BEIRUT (Reuters) ? Hezbollah leader Sayyed Hassan Nasrallah dismissed on Saturday a United Nations call for his militant anti-Israel movement to disarm, saying it was determined to maintain a military capacity to defend Lebanon.
"I affirm today, firmly, decisively and with the greatest conviction ... the choice of armed resistance," Nasrallah said. "These weapons, along with the Lebanese people and army, are the only guarantee of Lebanon's protection."
Mocking a demand by visiting U.N. Secretary General Ban Ki-moon that Hezbollah lay down its weapons, Nasrallah said he was happy that Hezbollah's military prowess was a cause for concern.
"Your concern, Secretary-General, reassures us and pleases us. What matters to us is that you are worried, and that America ... and Israel are worried with you," he said in a televised speech marking a Shi'ite holy day.
Hezbollah, which fought a devastating month-long war with Israel in 2006, has rejected a U.N. Security Council resolution that demands that it lay down its military arsenal, as all other Lebanese armed groups did at the end of the 1975-1990 civil war.

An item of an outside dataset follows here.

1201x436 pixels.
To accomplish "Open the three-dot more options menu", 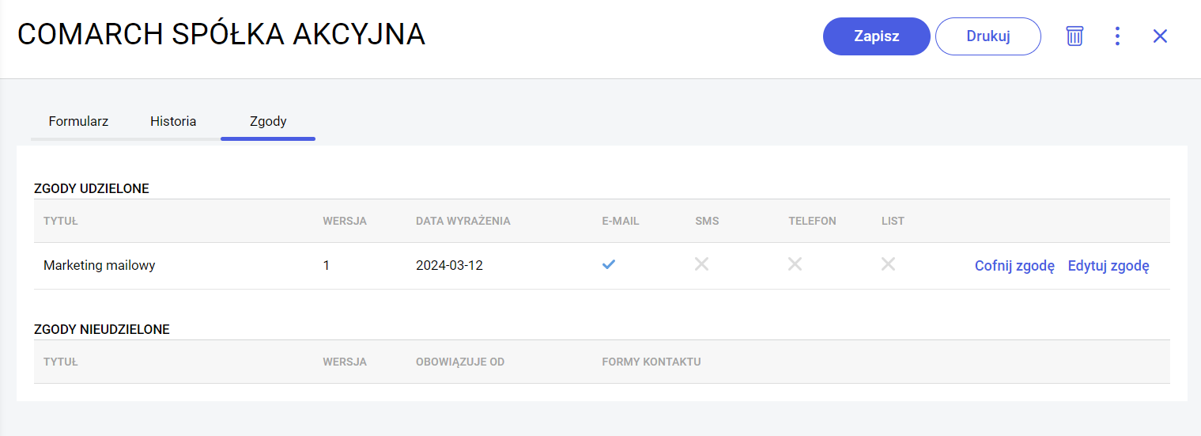I will (x=1117, y=36).
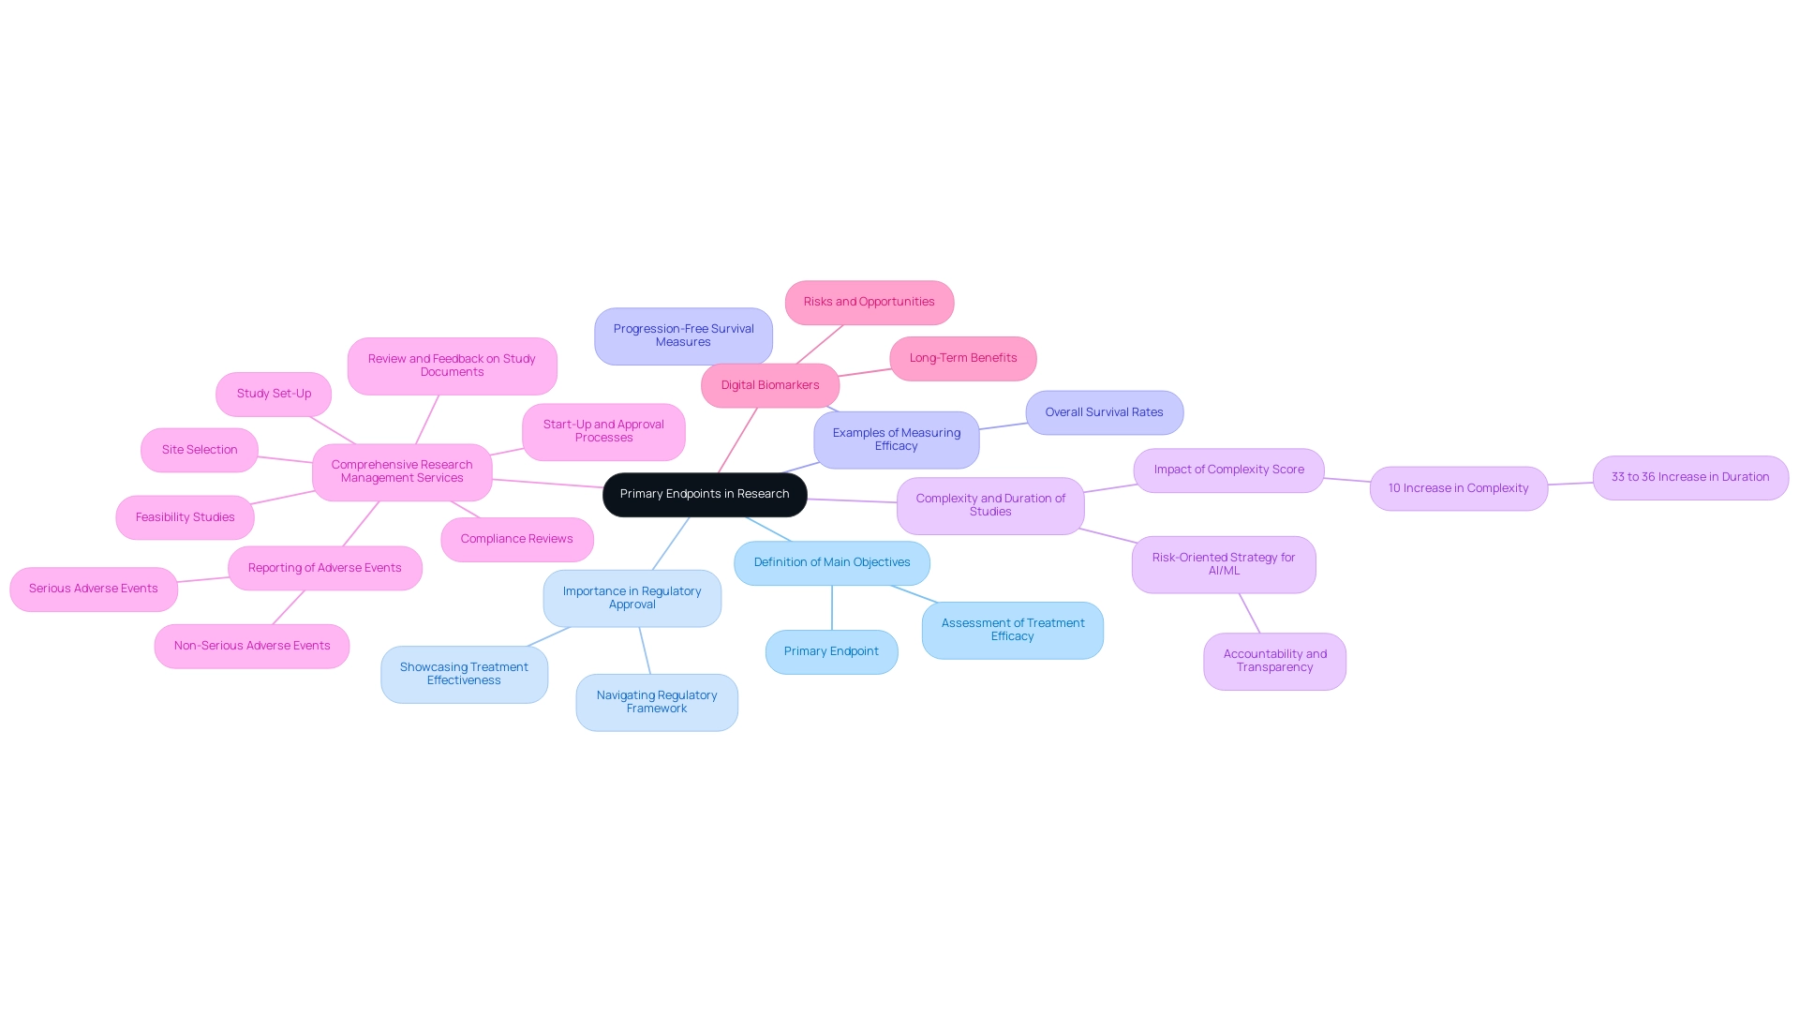Select the Risk-Oriented Strategy for AI/ML node
Viewport: 1799px width, 1015px height.
pyautogui.click(x=1223, y=564)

Nasrallah, in hiding since 2006 for fear of assassination, says his movement has been re-arming since the 2006 conflict, when it fired hundreds of rockets across the border daily into northern Israel.
Ban, speaking in Beirut on Friday, said he was "deeply concerned about the military capacity of Hezbollah" and the lack of progress in disarmament. "All these arms outside of the authorized state authority, it's not acceptable," he declared.
BAN SEEKS PROTECTION OF U.N. FORCE
On Saturday, as Nasrallah addressed a Hezbollah rally in the town of Baalbek by video link, Ban visited the headquarters of U.N. peacekeeping forces in southern Lebanon, close to the border with Israel and a stronghold of Hezbollah.
The U.N. Interim Force in Lebanon (UNIFIL), was expanded after the 2006 war and now has around 12,000 peacekeepers.
It has come under attack three times in the last year in bombings which wounded Italian and French soldiers. No group claimed responsibility for the attacks.
"In my meetings with government officials I called on them to increase protection for you," Ban told UNIFIL members, adding that the 293 fatalities since the force was set up in 1978 was the highest death toll suffered by a U.N. peacekeeping force.
"This weighs heavily on my heart," he said.
The Lebanese army has taken on a bigger role in the south since 2006, but given the tensions between Israel and Hezbollah, there is no sign of an exit strategy for the U.N. force there.
Ban, who was in Lebanon for a three-day visit, was due to address a conference in Beirut on Sunday on "reforms and transitions to democracy."